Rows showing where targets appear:
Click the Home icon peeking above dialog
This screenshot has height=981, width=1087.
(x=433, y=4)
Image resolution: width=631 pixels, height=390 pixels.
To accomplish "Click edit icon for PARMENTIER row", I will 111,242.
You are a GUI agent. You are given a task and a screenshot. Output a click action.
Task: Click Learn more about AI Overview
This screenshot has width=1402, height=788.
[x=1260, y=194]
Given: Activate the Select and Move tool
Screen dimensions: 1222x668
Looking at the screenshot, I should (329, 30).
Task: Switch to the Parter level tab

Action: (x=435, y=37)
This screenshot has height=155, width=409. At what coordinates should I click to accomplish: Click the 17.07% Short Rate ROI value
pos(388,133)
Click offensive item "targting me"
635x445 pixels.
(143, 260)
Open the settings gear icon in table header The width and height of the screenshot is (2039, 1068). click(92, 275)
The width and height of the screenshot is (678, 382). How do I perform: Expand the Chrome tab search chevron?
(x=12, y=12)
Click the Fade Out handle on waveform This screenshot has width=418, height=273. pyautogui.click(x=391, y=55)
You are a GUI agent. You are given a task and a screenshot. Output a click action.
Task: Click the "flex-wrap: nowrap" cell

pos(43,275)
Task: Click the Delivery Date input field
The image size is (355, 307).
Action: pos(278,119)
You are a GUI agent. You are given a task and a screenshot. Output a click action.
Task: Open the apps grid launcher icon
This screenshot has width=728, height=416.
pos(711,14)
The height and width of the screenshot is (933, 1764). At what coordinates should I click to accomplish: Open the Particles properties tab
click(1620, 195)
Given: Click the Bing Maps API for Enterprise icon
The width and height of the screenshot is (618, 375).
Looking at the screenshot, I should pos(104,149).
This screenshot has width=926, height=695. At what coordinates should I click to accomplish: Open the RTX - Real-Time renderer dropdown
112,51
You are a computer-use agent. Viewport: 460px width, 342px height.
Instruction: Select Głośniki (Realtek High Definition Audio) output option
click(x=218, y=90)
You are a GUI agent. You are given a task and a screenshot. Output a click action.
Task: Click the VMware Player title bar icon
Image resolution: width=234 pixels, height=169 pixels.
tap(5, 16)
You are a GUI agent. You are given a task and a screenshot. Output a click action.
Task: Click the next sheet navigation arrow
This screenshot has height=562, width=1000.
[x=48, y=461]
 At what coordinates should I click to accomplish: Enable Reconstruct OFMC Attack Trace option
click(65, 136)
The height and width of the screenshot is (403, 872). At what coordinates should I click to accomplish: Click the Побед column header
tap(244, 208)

### Description of the task
Reproduce the material above line for line, changing nothing.

### Written answer
Click the Home icon peeking above dialog
This screenshot has height=981, width=1087.
(x=433, y=4)
Image resolution: width=631 pixels, height=390 pixels.
To accomplish "Click edit icon for PARMENTIER row", I will 111,242.
You are a GUI agent. You are given a task and a screenshot. Output a click action.
Task: Click Learn more about AI Overview
This screenshot has width=1402, height=788.
[x=1260, y=194]
Given: Activate the Select and Move tool
Screen dimensions: 1222x668
Looking at the screenshot, I should (329, 30).
Task: Switch to the Parter level tab

Action: (x=435, y=37)
This screenshot has height=155, width=409. At what coordinates should I click to accomplish: Click the 17.07% Short Rate ROI value
pos(388,133)
Click offensive item "targting me"
635x445 pixels.
(143, 260)
Open the settings gear icon in table header The width and height of the screenshot is (2039, 1068). click(92, 275)
The width and height of the screenshot is (678, 382). How do I perform: Expand the Chrome tab search chevron?
(x=12, y=12)
Click the Fade Out handle on waveform This screenshot has width=418, height=273. pyautogui.click(x=391, y=55)
You are a GUI agent. You are given a task and a screenshot. Output a click action.
Task: Click the "flex-wrap: nowrap" cell

pos(43,275)
Task: Click the Delivery Date input field
The image size is (355, 307).
Action: pos(278,119)
You are a GUI agent. You are given a task and a screenshot. Output a click action.
Task: Open the apps grid launcher icon
This screenshot has width=728, height=416.
pos(711,14)
The height and width of the screenshot is (933, 1764). At what coordinates should I click to accomplish: Open the Particles properties tab
click(1620, 195)
Given: Click the Bing Maps API for Enterprise icon
The width and height of the screenshot is (618, 375).
Looking at the screenshot, I should pos(104,149).
This screenshot has width=926, height=695. At what coordinates should I click to accomplish: Open the RTX - Real-Time renderer dropdown
112,51
You are a computer-use agent. Viewport: 460px width, 342px height.
Instruction: Select Głośniki (Realtek High Definition Audio) output option
click(x=218, y=90)
You are a GUI agent. You are given a task and a screenshot. Output a click action.
Task: Click the VMware Player title bar icon
Image resolution: width=234 pixels, height=169 pixels.
tap(5, 16)
You are a GUI agent. You are given a task and a screenshot. Output a click action.
Task: Click the next sheet navigation arrow
This screenshot has height=562, width=1000.
[x=48, y=461]
 At what coordinates should I click to accomplish: Enable Reconstruct OFMC Attack Trace option
click(65, 136)
The height and width of the screenshot is (403, 872). At what coordinates should I click to accomplish: Click the Побед column header
tap(244, 208)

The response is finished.